Three days ago, Viola Davis won Outstanding Lead Actress in a Drama Series. When her name was called, tears immediately sprang to her eyes. She threw her hands up in shock, stood up and hugged her plus ones. Several members of the audience stood to clap and congratulate her. On her way to the stage, Taraji P. Henson grabbed her and squeezed. Finally, she made her way up the stairs and took her award, stopping in front of the microphone. She sighed before beginning her speech.
“‘In my mind I see a line. And over that line I see green fields, and lovely flowers, and beautiful white women with their arms’s stretched out to me over that line, but I can’t seem to get there no how. I can’t seem to get over that line.’ That was Harriet Tubman in the 1800’s. And let me tell you something: the only thing that separates women of color from anyone else, is opportunity. You cannot win an Emmy for roles that are simply not there.”
Viola Davis is the first woman of color to win the Outstanding Lead Actress award. Why? “You cannot win an Emmy for role that are simply not there.” What Davis is saying is the sad truth of diversity in television.
The majority of television series star a white man as the lead character. According to the 2015 Hollywood Diversity Report, 6.5% of the lead characters in television shows 2012-2013 were actors of color, even though minorities represent 37.4% of the US population. And women made up 48.6% of the lead roles in 2012-2013. And that’s just in front of the camera…
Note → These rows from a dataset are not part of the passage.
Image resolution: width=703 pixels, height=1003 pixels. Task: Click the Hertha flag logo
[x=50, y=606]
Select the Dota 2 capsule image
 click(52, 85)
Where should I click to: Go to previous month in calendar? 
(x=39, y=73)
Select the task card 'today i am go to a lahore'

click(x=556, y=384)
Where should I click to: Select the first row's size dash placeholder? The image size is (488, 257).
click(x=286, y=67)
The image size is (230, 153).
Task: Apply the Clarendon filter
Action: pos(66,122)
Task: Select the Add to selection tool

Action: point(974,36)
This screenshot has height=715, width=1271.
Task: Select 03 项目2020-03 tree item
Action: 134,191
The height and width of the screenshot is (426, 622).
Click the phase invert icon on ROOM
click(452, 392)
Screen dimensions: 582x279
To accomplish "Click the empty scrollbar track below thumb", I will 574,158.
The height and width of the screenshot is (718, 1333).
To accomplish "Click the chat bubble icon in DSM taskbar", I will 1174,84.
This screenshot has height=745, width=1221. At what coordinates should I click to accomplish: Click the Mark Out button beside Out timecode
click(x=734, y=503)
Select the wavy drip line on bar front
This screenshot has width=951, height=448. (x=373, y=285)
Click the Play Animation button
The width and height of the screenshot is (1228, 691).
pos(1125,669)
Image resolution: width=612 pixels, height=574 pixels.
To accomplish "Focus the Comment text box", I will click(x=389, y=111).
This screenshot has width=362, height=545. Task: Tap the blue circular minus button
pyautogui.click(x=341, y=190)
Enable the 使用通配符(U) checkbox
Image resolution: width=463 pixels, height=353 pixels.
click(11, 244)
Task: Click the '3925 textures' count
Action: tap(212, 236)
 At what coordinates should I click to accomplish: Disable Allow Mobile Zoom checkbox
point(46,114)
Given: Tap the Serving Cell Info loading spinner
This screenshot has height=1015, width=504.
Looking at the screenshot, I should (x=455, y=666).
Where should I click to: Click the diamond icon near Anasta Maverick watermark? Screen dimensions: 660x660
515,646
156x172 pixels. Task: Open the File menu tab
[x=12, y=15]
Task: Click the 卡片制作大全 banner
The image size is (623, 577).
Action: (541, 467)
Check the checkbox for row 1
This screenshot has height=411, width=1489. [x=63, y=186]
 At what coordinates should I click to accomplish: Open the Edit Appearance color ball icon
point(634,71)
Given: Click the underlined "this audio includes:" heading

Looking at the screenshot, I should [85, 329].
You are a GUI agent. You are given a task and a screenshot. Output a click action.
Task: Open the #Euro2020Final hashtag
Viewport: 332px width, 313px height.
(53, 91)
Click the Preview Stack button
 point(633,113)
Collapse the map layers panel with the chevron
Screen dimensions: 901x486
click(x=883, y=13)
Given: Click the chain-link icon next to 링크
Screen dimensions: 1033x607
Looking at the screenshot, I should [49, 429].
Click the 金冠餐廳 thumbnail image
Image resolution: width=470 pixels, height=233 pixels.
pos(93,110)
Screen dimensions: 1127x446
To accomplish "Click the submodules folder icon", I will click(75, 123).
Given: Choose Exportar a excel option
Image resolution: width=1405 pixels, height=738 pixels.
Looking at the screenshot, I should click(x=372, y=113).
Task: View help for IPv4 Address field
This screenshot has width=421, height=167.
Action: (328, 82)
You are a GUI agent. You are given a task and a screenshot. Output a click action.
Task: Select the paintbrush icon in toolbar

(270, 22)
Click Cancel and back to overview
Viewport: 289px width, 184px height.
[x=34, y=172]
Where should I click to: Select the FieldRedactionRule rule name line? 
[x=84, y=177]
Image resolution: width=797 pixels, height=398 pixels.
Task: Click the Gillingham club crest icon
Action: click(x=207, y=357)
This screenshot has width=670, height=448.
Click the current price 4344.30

Women of color are missing from our TV channels. And the ones that are on the channels have to fight for their right to be there. Mindy Kaling’s The Mindy Project was rejected by NBC because the lead was a curvy brown woman.
Like Viola Davis, Mindy Kaling is breaking ground for actresses of color everywhere. Today, there are more shows than ever with lead women of color. Aside from How to Get Away with Murder and The Mindy Project, Scandal, Empire and Orange is the New Black are also a few of the popular series that feature fantastic leading women of color.
Now, they’re finally starting to be recognized for their #blackgirlexcellence. Viola was not the only black actress who was a nominee that night. Taraji P. Henson, Kerry Washington, Regina King, and Uzo Aduba were all recognized for their outstanding performances in their respective shows, and two of them left as winners.
Viola ended her speech like this: “And to the Taraji P. Hensons, the Kerry Washingtons, the Halle Berrys, the Nicole Baharies, the Meagan Goods, to Gabrielle Union, thank you for taking us over that line. Thank you for the television academy.”
Like Viola said, the sight of more women of color in academy award shows is the first few bounds for diversifying television. Shows like Scandal and How to Get Away with Murder are some of the highest rated shows on television right now. Black women are finally being seen and appreciated for their tremendous talent.